====== Task inputs

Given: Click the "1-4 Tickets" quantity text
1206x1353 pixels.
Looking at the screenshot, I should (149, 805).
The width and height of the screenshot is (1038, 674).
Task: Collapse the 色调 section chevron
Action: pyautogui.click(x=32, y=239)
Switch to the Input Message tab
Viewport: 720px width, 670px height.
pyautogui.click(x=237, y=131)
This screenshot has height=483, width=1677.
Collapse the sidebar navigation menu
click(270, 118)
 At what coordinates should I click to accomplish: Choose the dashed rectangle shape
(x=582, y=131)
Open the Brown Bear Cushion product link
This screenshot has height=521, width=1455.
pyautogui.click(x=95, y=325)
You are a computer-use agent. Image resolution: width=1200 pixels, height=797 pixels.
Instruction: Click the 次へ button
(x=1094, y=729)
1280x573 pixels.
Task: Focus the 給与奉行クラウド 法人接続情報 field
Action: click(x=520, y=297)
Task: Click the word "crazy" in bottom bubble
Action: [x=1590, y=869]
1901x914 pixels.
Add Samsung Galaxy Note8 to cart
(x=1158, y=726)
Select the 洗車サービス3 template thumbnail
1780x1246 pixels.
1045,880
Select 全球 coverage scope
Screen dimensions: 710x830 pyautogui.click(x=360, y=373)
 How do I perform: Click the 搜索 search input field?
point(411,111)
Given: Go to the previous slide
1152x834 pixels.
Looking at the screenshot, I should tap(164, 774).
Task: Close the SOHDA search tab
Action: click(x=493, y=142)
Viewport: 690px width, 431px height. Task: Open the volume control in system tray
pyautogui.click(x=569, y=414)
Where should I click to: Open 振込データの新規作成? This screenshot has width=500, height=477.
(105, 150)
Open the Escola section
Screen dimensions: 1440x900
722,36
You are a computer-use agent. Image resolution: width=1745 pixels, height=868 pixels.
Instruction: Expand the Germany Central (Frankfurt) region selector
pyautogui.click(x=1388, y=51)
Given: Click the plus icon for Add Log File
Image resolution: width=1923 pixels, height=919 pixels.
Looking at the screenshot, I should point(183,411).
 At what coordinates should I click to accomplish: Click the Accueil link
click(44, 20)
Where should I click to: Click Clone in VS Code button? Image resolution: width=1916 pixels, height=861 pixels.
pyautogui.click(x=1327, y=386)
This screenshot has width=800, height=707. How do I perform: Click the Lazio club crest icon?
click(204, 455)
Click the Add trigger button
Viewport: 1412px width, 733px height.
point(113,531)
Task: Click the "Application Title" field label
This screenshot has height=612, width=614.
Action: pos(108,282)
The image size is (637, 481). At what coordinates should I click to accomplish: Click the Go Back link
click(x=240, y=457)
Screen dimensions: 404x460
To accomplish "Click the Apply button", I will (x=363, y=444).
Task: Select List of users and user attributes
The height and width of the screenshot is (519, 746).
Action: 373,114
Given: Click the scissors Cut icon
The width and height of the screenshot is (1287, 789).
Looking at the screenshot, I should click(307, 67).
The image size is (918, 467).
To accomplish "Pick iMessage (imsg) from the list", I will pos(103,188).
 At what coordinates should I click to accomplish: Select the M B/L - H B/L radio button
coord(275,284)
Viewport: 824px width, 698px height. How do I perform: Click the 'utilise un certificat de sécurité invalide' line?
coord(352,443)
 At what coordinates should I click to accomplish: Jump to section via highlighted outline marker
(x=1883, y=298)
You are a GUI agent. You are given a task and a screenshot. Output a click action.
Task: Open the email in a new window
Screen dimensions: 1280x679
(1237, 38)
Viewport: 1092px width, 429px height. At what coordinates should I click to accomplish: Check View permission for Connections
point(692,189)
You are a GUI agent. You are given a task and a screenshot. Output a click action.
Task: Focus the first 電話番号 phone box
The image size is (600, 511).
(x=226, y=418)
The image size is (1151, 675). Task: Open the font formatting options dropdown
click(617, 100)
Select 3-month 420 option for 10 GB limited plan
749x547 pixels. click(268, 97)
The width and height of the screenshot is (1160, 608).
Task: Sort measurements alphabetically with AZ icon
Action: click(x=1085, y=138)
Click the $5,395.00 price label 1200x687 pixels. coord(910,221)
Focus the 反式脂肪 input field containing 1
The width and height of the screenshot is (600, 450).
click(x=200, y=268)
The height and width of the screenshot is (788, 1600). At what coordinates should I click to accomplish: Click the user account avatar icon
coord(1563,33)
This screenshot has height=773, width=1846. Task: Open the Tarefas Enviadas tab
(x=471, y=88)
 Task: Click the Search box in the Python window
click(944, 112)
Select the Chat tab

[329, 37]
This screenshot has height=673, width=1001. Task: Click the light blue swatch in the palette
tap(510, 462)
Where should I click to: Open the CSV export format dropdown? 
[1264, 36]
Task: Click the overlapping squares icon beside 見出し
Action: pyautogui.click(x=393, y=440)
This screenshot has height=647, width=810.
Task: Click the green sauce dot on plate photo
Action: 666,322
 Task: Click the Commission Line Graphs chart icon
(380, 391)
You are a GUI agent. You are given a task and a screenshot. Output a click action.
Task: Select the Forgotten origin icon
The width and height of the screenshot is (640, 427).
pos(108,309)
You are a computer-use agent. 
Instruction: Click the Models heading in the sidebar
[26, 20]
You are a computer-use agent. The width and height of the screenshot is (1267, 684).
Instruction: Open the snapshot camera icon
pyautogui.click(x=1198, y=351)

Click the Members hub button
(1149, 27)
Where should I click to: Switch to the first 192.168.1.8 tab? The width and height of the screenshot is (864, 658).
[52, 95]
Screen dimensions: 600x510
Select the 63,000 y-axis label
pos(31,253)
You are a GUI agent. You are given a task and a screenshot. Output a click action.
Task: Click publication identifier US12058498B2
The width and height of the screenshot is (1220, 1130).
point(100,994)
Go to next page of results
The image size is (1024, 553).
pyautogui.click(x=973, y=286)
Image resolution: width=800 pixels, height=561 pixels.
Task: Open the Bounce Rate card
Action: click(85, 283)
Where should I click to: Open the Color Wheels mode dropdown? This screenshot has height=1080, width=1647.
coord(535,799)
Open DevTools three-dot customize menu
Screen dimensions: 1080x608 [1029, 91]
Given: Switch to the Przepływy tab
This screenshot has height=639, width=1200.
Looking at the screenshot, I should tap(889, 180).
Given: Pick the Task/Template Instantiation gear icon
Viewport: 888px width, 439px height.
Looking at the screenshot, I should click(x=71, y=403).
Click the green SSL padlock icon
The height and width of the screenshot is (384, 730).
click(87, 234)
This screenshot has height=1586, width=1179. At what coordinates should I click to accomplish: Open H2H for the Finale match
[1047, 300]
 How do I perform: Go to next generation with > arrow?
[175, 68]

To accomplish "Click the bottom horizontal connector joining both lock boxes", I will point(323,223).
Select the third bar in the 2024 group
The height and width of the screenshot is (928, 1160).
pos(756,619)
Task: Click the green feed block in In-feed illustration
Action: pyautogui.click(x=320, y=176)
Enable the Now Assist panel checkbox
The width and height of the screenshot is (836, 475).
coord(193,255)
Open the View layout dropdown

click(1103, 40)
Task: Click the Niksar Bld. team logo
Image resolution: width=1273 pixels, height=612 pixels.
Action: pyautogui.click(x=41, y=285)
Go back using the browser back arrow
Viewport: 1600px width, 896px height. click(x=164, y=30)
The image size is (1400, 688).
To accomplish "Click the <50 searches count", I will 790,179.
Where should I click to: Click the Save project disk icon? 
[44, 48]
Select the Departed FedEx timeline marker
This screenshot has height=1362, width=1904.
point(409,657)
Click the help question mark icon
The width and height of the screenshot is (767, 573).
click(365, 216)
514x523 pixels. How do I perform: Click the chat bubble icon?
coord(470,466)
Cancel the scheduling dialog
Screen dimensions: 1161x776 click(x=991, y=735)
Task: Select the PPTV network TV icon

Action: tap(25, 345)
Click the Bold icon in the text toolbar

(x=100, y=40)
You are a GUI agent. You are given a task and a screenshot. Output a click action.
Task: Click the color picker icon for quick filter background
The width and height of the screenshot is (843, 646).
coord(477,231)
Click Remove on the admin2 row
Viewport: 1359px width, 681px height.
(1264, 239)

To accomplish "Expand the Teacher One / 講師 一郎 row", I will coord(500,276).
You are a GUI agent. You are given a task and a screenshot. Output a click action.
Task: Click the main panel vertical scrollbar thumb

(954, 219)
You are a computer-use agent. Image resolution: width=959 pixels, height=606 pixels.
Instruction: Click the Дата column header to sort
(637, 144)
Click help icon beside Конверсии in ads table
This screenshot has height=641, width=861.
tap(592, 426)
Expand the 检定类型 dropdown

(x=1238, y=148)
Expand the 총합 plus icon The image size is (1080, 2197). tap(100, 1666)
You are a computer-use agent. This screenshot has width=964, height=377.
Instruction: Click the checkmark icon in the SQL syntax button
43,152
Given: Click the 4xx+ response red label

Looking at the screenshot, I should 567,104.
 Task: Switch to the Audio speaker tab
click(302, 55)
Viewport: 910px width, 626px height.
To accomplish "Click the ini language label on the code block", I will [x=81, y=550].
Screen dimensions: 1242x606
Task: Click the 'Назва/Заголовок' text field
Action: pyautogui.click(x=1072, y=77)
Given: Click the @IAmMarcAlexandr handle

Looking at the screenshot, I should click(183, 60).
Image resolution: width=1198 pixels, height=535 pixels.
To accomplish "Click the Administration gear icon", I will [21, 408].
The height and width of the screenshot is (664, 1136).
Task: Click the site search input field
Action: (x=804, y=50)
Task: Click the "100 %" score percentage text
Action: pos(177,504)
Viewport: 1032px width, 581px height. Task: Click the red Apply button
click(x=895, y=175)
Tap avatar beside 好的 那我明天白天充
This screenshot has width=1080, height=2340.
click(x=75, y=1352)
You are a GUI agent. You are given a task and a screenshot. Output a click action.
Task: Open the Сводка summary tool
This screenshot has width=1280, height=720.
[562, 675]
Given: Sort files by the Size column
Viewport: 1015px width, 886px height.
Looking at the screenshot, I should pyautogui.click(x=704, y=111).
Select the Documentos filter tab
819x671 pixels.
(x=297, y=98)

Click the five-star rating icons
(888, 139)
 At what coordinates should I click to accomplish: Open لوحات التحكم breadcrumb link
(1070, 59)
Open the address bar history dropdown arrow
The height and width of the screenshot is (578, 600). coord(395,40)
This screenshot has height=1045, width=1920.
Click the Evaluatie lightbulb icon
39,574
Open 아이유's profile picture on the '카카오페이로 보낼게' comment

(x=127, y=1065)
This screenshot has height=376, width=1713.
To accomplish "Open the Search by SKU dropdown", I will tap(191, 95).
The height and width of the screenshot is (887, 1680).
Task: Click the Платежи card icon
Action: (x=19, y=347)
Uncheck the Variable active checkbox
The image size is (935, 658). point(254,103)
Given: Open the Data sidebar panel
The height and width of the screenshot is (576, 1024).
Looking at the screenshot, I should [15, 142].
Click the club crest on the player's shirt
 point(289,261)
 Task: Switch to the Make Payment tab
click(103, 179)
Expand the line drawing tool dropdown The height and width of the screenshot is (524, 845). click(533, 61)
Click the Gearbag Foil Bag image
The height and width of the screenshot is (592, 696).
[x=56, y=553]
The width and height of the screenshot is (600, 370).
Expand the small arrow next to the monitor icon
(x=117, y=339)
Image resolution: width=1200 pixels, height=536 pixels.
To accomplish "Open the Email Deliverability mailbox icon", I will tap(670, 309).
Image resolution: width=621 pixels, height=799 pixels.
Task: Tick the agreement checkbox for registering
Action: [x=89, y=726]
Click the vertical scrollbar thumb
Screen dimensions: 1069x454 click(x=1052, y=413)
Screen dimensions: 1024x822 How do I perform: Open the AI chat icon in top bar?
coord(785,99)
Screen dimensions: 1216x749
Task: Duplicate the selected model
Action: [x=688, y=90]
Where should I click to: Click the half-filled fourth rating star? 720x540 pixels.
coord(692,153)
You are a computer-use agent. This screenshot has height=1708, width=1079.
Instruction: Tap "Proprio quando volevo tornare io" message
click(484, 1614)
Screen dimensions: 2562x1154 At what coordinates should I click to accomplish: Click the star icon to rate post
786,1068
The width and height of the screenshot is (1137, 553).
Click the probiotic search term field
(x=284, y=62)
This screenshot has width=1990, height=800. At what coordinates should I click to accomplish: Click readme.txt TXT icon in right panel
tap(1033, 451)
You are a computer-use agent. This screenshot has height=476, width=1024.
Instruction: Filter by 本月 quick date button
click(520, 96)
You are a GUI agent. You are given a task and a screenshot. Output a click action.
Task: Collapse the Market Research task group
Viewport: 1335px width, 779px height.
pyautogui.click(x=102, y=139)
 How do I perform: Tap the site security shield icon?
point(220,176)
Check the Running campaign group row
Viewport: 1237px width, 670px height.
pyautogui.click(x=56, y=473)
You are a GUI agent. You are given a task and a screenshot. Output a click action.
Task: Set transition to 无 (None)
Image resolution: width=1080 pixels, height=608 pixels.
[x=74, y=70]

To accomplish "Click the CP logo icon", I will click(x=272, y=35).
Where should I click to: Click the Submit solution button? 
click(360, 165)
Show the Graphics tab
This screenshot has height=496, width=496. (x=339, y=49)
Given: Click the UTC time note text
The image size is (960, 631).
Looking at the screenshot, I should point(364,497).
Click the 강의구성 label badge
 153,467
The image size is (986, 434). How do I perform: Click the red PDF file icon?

============

## Work to be completed
Show all lines above containing "computer".

## The completed task
You are a computer-use agent. Image resolution: width=1200 pixels, height=797 pixels.
You are a computer-use agent. Image resolution: width=1745 pixels, height=868 pixels.
You are a computer-use agent. 
You are a computer-use agent. The width and height of the screenshot is (1267, 684).
You are a computer-use agent. Image resolution: width=959 pixels, height=606 pixels.
You are a computer-use agent. This screenshot has width=964, height=377.
You are a computer-use agent. This screenshot has height=1708, width=1079.
You are a computer-use agent. This screenshot has height=476, width=1024.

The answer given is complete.